RECORD SET ::
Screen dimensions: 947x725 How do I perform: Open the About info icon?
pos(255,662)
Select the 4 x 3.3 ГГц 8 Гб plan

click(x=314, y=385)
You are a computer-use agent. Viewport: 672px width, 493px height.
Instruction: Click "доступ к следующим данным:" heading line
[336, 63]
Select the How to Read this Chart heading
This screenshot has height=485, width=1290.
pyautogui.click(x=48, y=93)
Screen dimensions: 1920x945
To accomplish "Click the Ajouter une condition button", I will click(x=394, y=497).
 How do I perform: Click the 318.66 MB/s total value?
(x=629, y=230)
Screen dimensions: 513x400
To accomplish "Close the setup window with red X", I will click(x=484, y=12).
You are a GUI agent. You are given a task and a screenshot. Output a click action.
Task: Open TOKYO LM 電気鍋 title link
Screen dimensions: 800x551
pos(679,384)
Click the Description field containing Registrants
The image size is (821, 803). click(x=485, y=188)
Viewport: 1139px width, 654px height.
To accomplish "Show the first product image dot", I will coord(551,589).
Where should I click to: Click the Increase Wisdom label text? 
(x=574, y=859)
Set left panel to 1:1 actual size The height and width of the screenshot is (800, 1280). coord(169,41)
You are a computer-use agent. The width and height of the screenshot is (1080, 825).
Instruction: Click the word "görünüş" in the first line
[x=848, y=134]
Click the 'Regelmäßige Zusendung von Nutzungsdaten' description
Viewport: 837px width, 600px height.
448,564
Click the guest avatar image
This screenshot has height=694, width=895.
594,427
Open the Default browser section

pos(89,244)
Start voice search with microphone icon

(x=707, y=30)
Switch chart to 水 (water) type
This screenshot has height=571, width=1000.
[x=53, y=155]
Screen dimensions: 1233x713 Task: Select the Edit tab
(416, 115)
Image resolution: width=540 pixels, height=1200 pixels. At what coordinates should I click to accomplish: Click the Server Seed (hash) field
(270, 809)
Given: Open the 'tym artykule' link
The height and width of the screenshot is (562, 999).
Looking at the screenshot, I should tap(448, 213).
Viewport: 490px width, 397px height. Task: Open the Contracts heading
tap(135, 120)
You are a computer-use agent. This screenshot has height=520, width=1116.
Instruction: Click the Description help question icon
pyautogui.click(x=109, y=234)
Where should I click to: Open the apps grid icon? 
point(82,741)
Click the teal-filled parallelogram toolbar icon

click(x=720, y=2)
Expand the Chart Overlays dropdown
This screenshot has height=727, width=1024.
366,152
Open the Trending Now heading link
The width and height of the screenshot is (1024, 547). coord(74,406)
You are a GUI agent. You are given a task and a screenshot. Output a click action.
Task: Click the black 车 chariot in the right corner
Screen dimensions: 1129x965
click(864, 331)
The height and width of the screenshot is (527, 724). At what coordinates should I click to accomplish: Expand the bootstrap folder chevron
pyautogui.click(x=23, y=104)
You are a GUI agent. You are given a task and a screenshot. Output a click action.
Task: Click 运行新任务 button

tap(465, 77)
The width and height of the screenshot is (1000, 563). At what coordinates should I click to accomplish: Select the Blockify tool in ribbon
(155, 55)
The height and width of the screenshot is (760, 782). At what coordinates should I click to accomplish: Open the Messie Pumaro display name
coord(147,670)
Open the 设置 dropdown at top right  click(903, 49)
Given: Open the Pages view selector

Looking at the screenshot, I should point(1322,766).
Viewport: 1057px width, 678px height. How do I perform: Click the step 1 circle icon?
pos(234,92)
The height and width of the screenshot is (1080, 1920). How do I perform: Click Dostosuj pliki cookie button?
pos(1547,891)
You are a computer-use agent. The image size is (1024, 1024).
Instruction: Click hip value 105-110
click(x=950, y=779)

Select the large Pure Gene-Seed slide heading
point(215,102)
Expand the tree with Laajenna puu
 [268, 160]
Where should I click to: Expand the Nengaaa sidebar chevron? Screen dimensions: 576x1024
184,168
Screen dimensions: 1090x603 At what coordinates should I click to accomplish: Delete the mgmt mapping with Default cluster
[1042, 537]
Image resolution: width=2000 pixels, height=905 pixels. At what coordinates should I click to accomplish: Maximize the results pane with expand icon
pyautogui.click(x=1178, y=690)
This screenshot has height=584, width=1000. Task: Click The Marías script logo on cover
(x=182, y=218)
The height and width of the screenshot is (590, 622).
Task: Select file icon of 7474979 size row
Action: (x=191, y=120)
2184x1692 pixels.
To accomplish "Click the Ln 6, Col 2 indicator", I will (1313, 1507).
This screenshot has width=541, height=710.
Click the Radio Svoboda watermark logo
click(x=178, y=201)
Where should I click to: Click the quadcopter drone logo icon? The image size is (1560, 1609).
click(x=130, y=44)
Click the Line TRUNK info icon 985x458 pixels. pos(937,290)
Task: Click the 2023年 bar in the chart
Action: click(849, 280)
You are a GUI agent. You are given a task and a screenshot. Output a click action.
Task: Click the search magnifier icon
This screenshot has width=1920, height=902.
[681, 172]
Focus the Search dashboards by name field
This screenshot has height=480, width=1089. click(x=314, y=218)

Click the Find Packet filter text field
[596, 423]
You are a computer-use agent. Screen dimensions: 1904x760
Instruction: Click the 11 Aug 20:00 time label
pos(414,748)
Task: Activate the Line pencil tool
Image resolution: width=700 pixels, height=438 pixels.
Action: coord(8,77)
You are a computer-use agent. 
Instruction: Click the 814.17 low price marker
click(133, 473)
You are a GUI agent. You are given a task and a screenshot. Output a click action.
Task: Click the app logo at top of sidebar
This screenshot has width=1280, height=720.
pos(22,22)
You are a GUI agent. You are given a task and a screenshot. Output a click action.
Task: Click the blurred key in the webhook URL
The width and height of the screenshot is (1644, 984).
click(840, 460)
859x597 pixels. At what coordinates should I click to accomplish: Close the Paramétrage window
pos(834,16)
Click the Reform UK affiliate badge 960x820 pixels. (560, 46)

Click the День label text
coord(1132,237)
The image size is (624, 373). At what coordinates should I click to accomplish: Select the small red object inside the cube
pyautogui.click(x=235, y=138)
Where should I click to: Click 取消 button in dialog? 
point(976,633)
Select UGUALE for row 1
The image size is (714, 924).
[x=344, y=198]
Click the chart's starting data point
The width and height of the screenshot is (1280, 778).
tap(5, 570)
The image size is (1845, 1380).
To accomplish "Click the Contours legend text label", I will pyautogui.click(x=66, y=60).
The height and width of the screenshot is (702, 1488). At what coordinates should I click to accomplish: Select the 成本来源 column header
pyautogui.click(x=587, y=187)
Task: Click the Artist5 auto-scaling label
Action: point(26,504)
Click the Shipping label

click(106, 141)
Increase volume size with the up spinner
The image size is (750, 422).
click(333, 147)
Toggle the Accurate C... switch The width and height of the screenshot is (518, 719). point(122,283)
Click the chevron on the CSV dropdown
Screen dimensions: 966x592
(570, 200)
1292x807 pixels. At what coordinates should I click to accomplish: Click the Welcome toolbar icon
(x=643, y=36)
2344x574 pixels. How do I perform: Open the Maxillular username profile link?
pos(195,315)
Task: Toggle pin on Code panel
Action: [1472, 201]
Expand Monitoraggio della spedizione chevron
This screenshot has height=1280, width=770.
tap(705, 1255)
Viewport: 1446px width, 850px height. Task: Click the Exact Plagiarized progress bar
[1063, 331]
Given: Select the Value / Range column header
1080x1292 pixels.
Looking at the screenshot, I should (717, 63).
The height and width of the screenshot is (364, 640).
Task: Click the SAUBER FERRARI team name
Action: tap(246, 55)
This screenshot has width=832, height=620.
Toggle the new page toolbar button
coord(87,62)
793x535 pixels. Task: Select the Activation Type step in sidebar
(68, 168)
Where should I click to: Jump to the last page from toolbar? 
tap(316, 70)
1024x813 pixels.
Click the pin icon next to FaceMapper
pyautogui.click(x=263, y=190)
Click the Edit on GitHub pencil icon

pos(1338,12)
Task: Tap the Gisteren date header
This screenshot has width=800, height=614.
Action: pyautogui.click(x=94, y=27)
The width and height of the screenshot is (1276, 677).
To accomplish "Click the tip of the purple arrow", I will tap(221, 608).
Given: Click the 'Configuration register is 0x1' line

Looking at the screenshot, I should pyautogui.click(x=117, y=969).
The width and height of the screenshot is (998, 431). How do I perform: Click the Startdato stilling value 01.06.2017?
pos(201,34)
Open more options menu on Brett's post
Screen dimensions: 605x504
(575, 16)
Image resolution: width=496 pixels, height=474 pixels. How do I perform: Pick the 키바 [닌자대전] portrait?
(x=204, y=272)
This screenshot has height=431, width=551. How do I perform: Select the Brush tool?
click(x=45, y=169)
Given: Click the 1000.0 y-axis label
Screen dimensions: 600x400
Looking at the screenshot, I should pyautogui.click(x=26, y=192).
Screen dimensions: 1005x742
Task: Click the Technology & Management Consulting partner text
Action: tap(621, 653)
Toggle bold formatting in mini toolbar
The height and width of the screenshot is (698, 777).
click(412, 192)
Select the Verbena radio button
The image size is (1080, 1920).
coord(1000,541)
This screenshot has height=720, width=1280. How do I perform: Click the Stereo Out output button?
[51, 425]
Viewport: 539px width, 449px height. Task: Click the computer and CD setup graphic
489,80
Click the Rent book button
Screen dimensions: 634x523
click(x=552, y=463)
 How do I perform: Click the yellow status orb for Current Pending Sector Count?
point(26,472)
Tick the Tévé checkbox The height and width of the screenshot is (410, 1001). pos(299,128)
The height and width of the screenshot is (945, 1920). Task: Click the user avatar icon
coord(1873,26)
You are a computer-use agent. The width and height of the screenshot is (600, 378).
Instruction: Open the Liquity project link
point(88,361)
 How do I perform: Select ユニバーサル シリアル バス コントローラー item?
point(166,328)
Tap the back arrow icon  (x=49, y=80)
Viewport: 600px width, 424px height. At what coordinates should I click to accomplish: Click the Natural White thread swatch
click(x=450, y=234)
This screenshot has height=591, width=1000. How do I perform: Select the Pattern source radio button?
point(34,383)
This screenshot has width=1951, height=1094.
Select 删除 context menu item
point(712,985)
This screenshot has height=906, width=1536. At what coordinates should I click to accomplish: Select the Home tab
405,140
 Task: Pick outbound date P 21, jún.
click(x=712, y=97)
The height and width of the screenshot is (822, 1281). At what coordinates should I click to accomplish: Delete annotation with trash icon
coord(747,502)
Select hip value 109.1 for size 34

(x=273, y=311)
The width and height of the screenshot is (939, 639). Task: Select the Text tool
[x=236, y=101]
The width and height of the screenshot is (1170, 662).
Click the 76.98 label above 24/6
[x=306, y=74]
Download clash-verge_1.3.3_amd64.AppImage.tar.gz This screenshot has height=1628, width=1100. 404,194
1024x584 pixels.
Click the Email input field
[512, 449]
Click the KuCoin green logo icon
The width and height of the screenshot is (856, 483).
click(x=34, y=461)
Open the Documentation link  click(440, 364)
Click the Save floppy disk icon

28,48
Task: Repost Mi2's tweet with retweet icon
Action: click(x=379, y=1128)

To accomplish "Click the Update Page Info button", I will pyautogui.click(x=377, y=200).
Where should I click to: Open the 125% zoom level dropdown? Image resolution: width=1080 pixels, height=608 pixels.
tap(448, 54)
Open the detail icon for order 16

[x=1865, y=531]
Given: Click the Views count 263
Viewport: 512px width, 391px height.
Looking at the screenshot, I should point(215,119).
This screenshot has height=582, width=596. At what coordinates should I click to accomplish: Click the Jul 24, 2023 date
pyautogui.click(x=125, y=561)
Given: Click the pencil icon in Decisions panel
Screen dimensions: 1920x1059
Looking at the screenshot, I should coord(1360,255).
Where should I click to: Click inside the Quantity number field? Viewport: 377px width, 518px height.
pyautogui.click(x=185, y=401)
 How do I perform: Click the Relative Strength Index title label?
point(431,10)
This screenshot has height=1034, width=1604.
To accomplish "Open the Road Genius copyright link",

WHAT NEEDS TO BE DONE ::
Among the lines above, find those containing the word "will" and copy each.

OUTPUT OF THE EXERCISE ::
To accomplish "Click the Ajouter une condition button", I will click(x=394, y=497).
To accomplish "Close the setup window with red X", I will click(x=484, y=12).
To accomplish "Show the first product image dot", I will coord(551,589).
To accomplish "Click the Ln 6, Col 2 indicator", I will (1313, 1507).
To accomplish "Click the Contours legend text label", I will pyautogui.click(x=66, y=60).
To accomplish "Click the tip of the purple arrow", I will tap(221, 608).
To accomplish "Click the Update Page Info button", I will pyautogui.click(x=377, y=200).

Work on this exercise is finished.